Question

Find the indicated products directly by inspection. It should not be necessary to write down intermediate steps [except possibly when using Eq. (6.6) ]$$(7 s+6 t)(7 s-6 t)$$

Answer

**step1** Understanding the problem

The problem asks us to find the product of two expressions: $$(7s + 6t)$$ and $$(7s - 6t)$$. The instruction is to find this product "directly by inspection," which means we should look for a recognizable pattern that allows us to find the answer without lengthy calculations.

**step2** Identifying the multiplication pattern

We observe that the two expressions are very similar. Both have a first term of $$7s$$ and a second term of $$6t$$. The only difference is that one expression has a plus sign ($$ + $$) between them, and the other has a minus sign ($$ - $$). This specific arrangement, $$(A + B)(A - B)$$, is a common multiplication pattern.

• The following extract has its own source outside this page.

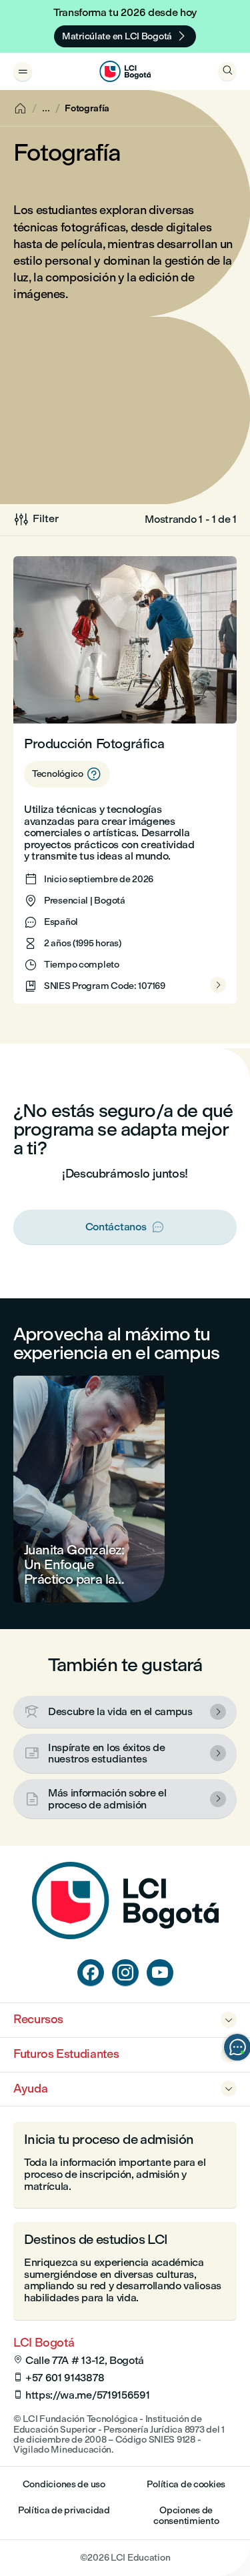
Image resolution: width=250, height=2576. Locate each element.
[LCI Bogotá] (125, 71)
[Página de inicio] (125, 1935)
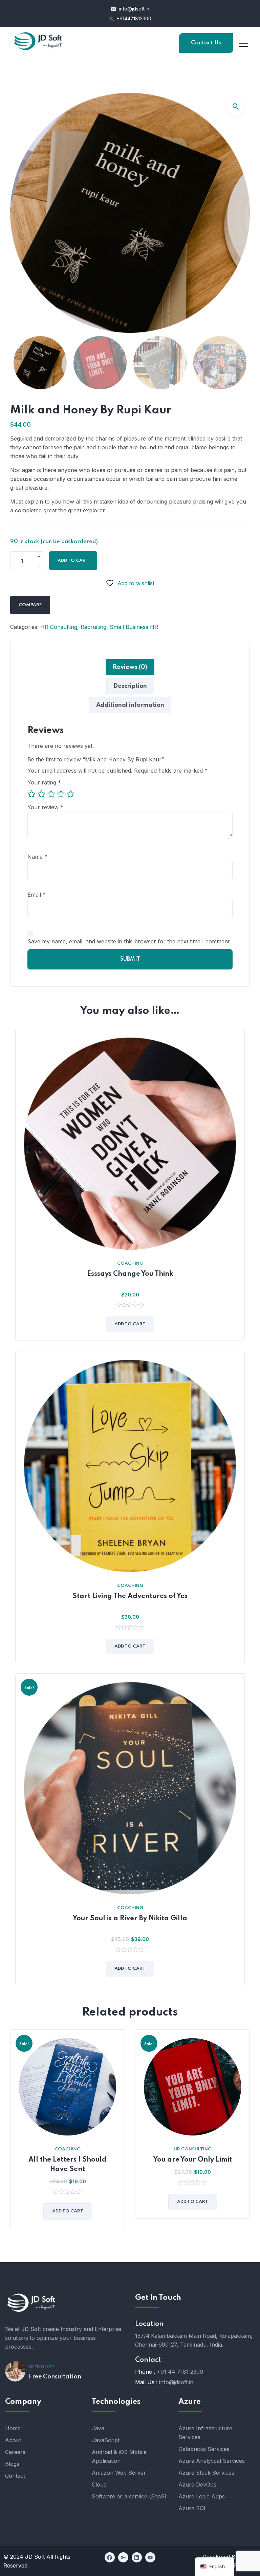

**step3** Applying the difference of squares pattern

For any two terms, if we multiply $$(A + B)$$ by $$(A - B)$$, the result is always the square of the first term minus the square of the second term. That is, $$(A + B)(A - B) = (A \times A) - (B \times B)$$. In our problem:
The first term, $$A$$, is $$7s$$.
The second term, $$B$$, is $$6t$$.

**step4** Calculating the square of the first term

We need to find the square of the first term, $$A \times A$$, which is $$(7s) \times (7s)$$.
To calculate this, we multiply the numerical parts and the letter parts separately:
Multiply the numbers: $$7 \times 7 = 49$$.
Multiply the letter 's': $$s \times s$$ is written as $$s^2$$.
So, $$(7s) \times (7s) = 49s^2$$.

**step5** Calculating the square of the second term

Next, we need to find the square of the second term, $$B \times B$$, which is $$(6t) \times (6t)$$.
Similarly, we multiply the numerical parts and the letter parts:
Multiply the numbers: $$6 \times 6 = 36$$.
Multiply the letter 't': $$t \times t$$ is written as $$t^2$$.
So, $$(6t) \times (6t) = 36t^2$$.

**step6** Combining the squared terms

According to the difference of squares pattern, the final product is obtained by subtracting the square of the second term from the square of the first term:
$$(A \times A) - (B \times B) = 49s^2 - 36t^2$$.
Therefore, the indicated product is $$49s^2 - 36t^2$$.